[Cel zadania A]
Odpowiedz na podstawie wpisu o Wiejskich Zaroślach:
(i) W czym, według wpisu, odbywa się poranny spacer po ogrodzie?
(ii) Kto nakarmił zwierzynę gospodarczą?
(iii) Co oprócz kociego jedzenia sypnięto ptakom?

[Cytowany tekst]
Wiejskie zarośla, czyli przypadki szalonej Beatki
Wróciłam do żywych,bo jeszcze nie ma dla mnie tej ulubionej trumny z tarasem.
138/75 uwazam za idealne dla mnie,nic mi nie szumi,łeb mi nie lata wokoło ziemi...

Dzień jak zwykle z samego rana zaczynam od spacerów w ogrodzie..taak,jeszcze w szlafroku.

O ile zwierzynę gospodarczą Szkodnik nakarmił,tak teraz mam zadanie dokarmiania zwierzyny dzikiej,czyli mieszkających w Zaroślach różnych ptaszków.
Zleciało się towarzystwo i zdziwiło,bo ich miski nie ma...

Miska i tak nie jest ptasia,tylko kocia,najpierw kocie towarzystwo się najada,potem ptasie właśnie.
Ale żal mi się bidoków zrobiło i wystawiłam im kocie żarcie i sypnęłam garść suchego ryżu i maku.

[Cel zadania B] Przepisz bez zmian fragment wierszy od wiersza zawierającego „Where should I click to: Expand” aż do ostatniego wiersza, włącznie z oboma końcami.

Pozycje zbioru danych
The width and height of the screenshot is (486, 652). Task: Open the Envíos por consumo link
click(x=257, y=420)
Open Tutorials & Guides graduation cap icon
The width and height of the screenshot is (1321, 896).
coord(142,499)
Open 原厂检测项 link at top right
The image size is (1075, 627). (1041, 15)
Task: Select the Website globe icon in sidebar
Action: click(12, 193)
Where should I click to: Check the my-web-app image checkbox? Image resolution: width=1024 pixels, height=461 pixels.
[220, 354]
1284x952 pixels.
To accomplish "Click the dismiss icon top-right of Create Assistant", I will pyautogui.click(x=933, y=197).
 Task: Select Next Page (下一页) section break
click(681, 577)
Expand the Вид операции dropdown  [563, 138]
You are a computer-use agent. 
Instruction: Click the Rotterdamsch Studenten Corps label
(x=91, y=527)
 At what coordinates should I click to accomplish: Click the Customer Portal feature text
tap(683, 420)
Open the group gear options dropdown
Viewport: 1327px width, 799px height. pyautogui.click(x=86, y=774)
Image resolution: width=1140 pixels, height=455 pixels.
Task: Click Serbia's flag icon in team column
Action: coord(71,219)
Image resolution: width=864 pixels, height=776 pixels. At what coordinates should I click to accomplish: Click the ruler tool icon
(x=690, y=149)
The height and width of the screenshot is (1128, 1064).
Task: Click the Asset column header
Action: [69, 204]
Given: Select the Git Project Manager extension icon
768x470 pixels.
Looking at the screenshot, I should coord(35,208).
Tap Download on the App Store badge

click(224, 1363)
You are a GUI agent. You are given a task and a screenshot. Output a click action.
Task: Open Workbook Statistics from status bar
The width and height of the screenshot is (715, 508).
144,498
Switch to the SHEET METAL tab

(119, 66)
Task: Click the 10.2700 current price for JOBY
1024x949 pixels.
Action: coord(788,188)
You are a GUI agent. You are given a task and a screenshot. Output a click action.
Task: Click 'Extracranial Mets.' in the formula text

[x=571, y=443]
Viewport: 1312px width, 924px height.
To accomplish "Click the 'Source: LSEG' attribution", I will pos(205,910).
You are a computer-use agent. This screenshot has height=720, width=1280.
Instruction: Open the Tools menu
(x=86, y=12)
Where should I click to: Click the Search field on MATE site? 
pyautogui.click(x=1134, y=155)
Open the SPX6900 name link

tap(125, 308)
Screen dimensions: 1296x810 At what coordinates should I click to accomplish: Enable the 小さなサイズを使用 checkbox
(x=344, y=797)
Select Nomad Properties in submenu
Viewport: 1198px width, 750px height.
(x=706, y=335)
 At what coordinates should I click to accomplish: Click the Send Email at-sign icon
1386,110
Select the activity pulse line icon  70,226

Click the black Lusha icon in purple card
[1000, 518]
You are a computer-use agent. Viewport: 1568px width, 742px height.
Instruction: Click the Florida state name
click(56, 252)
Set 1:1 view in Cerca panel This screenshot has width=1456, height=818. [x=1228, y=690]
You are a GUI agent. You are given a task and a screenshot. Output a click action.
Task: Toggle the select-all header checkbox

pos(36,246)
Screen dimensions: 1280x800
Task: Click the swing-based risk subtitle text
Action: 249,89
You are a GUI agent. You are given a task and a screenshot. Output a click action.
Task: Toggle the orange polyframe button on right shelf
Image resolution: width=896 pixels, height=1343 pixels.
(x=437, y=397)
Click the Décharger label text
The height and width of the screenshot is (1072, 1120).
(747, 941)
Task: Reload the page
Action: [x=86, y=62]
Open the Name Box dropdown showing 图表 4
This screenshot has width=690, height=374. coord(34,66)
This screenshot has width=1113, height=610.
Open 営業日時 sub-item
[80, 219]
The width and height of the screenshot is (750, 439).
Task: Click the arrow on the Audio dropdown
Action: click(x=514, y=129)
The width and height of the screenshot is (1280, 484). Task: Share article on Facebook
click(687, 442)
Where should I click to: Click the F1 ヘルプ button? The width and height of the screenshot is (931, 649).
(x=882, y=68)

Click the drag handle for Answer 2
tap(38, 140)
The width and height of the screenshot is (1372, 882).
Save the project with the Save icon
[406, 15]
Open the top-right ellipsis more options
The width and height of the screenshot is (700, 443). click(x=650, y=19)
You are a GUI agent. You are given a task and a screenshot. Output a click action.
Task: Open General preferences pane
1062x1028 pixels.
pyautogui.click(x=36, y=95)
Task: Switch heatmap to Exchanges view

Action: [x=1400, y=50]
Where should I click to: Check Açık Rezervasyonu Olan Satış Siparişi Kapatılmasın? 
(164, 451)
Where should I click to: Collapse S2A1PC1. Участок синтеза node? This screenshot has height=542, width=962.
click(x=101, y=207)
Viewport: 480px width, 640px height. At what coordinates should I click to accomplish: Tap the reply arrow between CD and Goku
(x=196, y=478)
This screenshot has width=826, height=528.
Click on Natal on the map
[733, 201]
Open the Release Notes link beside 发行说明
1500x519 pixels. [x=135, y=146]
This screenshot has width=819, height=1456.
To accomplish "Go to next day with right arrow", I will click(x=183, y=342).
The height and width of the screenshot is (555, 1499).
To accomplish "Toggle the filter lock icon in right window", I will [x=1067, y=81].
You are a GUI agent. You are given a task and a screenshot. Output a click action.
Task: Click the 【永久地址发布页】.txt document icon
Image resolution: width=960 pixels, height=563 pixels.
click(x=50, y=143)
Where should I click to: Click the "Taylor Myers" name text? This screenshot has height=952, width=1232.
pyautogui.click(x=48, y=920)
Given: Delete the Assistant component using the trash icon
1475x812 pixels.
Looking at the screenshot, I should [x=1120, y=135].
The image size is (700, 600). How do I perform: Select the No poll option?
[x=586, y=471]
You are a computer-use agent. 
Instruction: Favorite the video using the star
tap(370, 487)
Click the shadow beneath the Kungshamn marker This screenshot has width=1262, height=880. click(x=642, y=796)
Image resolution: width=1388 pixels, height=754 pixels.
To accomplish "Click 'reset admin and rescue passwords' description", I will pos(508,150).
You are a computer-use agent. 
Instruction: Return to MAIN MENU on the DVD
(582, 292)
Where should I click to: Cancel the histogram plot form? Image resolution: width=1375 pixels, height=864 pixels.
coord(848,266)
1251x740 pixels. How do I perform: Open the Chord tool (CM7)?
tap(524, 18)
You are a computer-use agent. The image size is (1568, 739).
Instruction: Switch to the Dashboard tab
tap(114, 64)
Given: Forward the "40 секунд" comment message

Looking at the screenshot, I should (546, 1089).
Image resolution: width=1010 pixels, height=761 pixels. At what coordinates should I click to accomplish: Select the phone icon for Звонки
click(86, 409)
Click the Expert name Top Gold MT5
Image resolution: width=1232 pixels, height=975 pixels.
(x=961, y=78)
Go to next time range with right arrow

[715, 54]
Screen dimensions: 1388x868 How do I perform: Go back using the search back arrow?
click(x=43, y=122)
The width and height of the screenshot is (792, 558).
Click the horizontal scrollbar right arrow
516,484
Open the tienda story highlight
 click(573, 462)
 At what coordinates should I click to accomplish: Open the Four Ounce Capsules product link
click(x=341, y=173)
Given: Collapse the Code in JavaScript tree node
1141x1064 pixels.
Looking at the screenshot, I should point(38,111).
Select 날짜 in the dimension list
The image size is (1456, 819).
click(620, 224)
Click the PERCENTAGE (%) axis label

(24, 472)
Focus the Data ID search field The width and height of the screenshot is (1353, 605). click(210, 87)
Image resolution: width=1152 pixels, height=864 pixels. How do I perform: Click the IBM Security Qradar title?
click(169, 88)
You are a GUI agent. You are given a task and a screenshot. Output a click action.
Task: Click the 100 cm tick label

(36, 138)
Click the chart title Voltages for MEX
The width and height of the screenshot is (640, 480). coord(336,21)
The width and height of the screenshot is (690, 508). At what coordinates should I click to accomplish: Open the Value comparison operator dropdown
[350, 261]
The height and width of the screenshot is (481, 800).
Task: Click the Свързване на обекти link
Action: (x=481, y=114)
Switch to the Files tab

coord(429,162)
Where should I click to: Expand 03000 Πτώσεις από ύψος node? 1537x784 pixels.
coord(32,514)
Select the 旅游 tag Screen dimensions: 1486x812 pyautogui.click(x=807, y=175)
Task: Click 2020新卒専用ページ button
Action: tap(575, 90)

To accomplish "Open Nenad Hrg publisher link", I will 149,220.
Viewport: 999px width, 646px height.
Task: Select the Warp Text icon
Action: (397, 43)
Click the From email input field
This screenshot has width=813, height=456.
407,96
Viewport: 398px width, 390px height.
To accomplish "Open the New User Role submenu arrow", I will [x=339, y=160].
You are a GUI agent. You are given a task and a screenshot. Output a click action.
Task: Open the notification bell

[Wynik zadania A]
(i) W szlafroku.
(ii) Szkodnik.
(iii) Garść suchego ryżu i maku.

[Wynik zadania B]
Where should I click to: Expand 03000 Πτώσεις από ύψος node? 1537x784 pixels.
coord(32,514)
Select the 旅游 tag Screen dimensions: 1486x812 pyautogui.click(x=807, y=175)
Task: Click 2020新卒専用ページ button
Action: tap(575, 90)

To accomplish "Open Nenad Hrg publisher link", I will 149,220.
Viewport: 999px width, 646px height.
Task: Select the Warp Text icon
Action: (397, 43)
Click the From email input field
This screenshot has width=813, height=456.
407,96
Viewport: 398px width, 390px height.
To accomplish "Open the New User Role submenu arrow", I will [x=339, y=160].
You are a GUI agent. You are given a task and a screenshot. Output a click action.
Task: Open the notification bell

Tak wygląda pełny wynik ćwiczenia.